Basin Electric Expands Waste Heat Project

By Derrill Holly | ECT Staff Writer Published: May 22nd, 2009

Basin Electric is expanding its waste heat project, as it continues to diversify its generation portfolio. The Bismarck, N.D.- based G&T has added two more sites to the four privately owned waste-heat stations now supplying base load electricity. Two additional sites will be on-line by year’s end.

Basin Electric now buys power produced by six of Ormat Technologies waste heat recovery generation units. The facilities are similar to this 4-magawatt unit near Denver. (Photo By: Ormat Technologies)

Basin Electric now buys power produced by six of Ormat Technologies waste heat recovery generation units.

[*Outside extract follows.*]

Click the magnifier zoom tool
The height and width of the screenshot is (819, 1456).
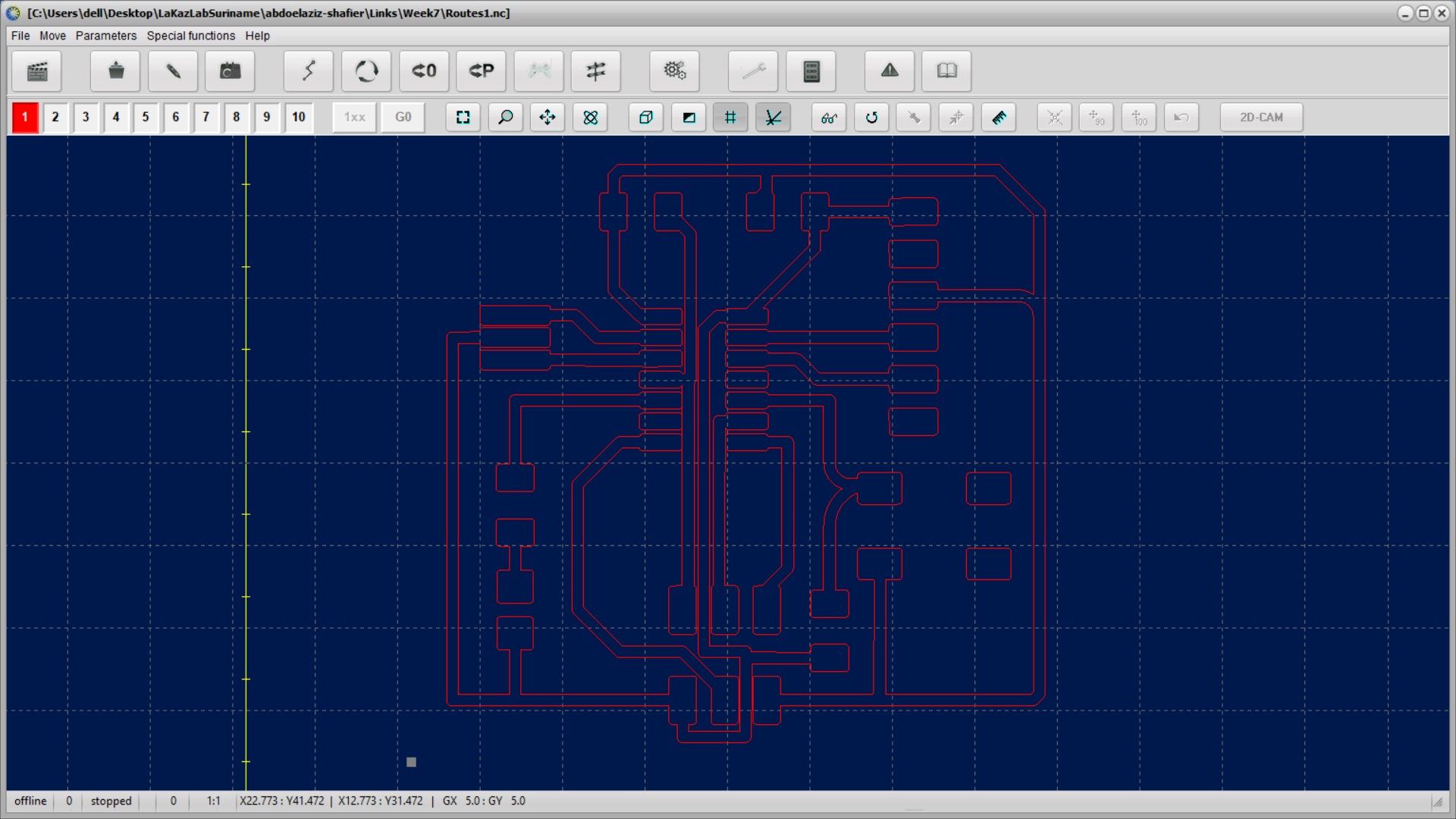click(505, 118)

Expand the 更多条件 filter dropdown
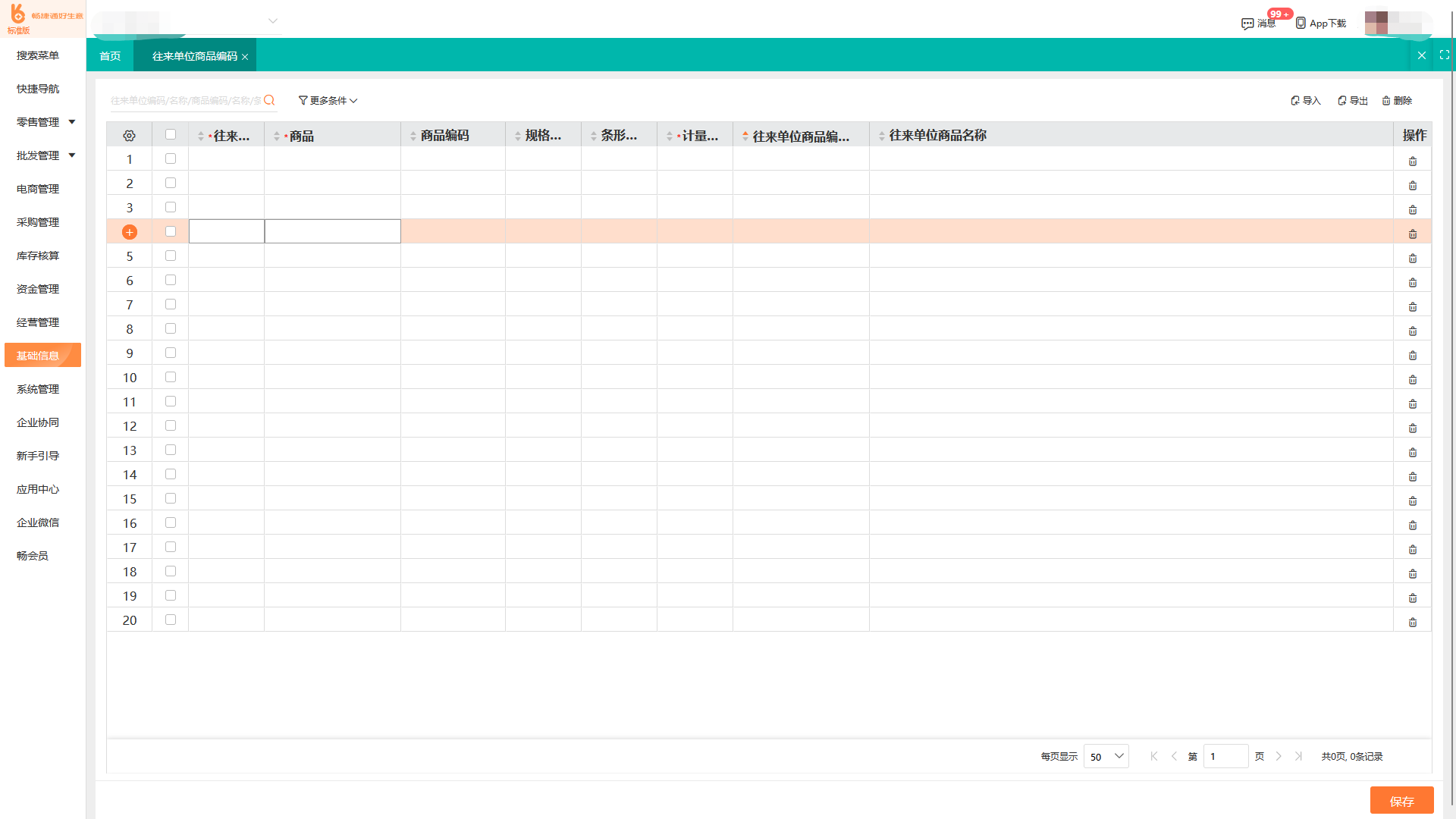(328, 100)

The facilities are similar to this 4-megawatt unit near Denver. (Photo By: Ormat Technologies)

Ormat Technologies has built a series of heat generation stations along the Northern Border Pipeline, which moves natural gas from central Canada to the Chicago metropolitan area.

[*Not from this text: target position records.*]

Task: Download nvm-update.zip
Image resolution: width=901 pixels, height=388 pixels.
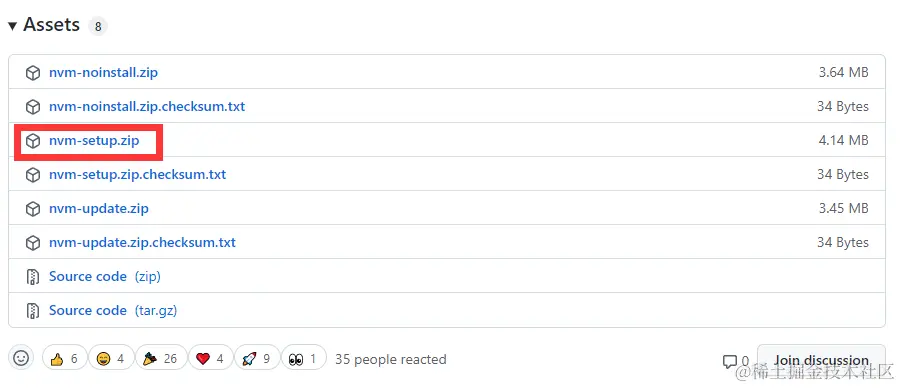Action: click(x=99, y=209)
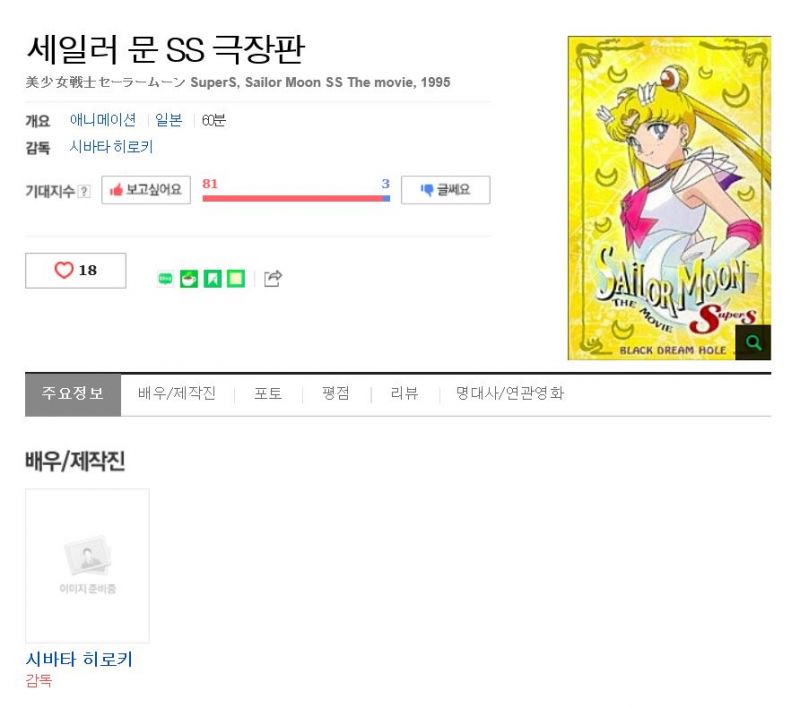This screenshot has width=800, height=708.
Task: Share movie to Naver Cafe cup icon
Action: [x=189, y=279]
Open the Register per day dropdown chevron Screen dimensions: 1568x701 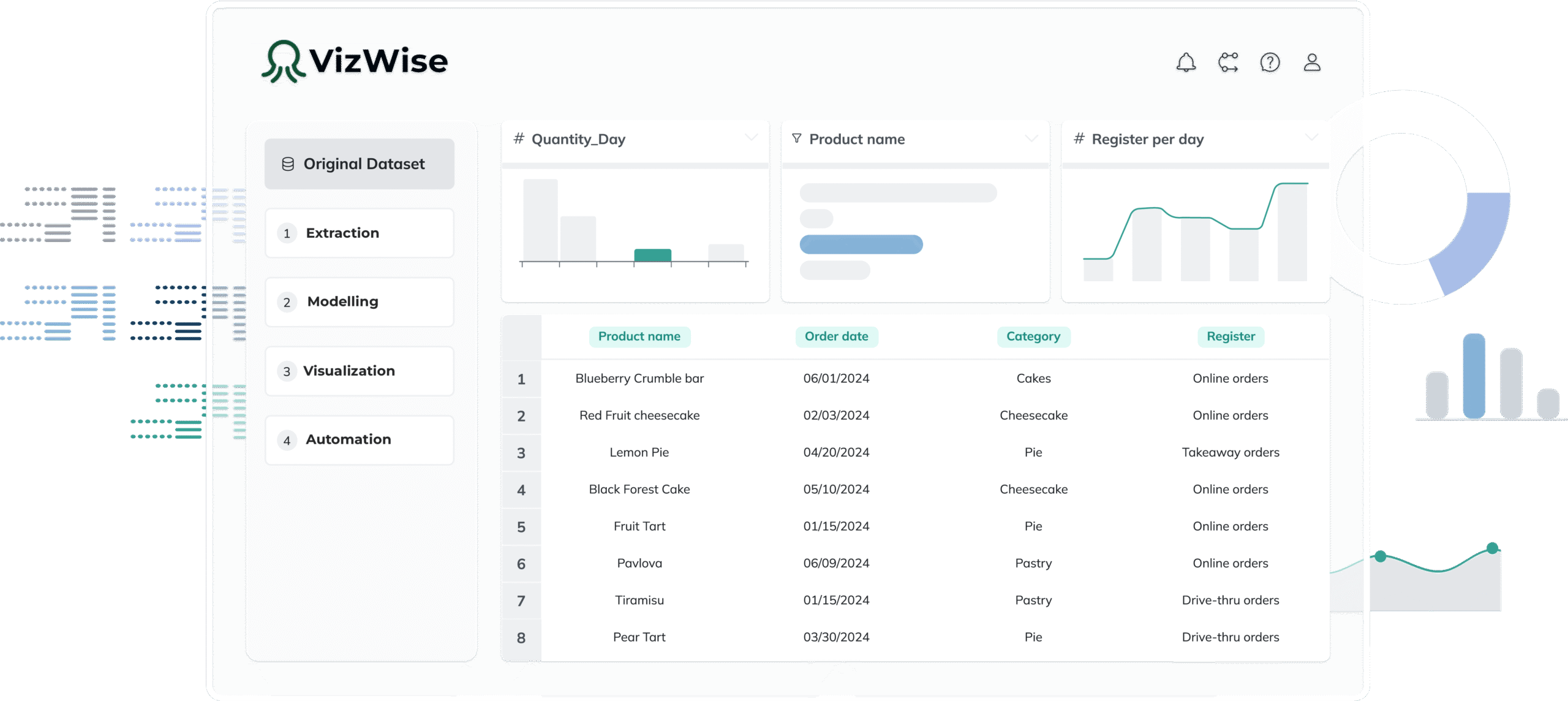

Huge compressors used to push natural gas through the pipeline produce exhaust heat in a range of 800–900 degrees Fahrenheit. Heat exchangers in the exhaust stack are used to vaporize a fluid that is used to generate up to 5.5 megawatts of electricity.

“This technology is new for this part of the Midwest, but it’s another way of producing electricity with virtually no emissions,” said Daryl Hill, Basin Electric’s media relations supervisor. “We also consider this a good addition to our renewable portfolio, because it is base load generation.”

Basin Electric has signed six power purchase agreements with Oreg 2, an Ormat Technologies subsidiary. The two newest stations, located near Manning and Zeeland, N.D., join units near St. Anthony, N.D., and Aberdeen, Clark and Estelline in South Dakota, as part of the G&T’s recovered heat generation program.

While Ormat builds and operates the generation units, Basin Electric has selected locations requiring minimal construction of new transmission lines to add the power to the system. Two additional units near Culbertson, Mont., and Garvin, Minn., should be operational by the end of the year.

Each one will “run almost continuously, as long as the compressor station is running,” said Allen Boushee, a Basin Electric distributed generation engineer. “We’ve found this to be a reliable source of power.”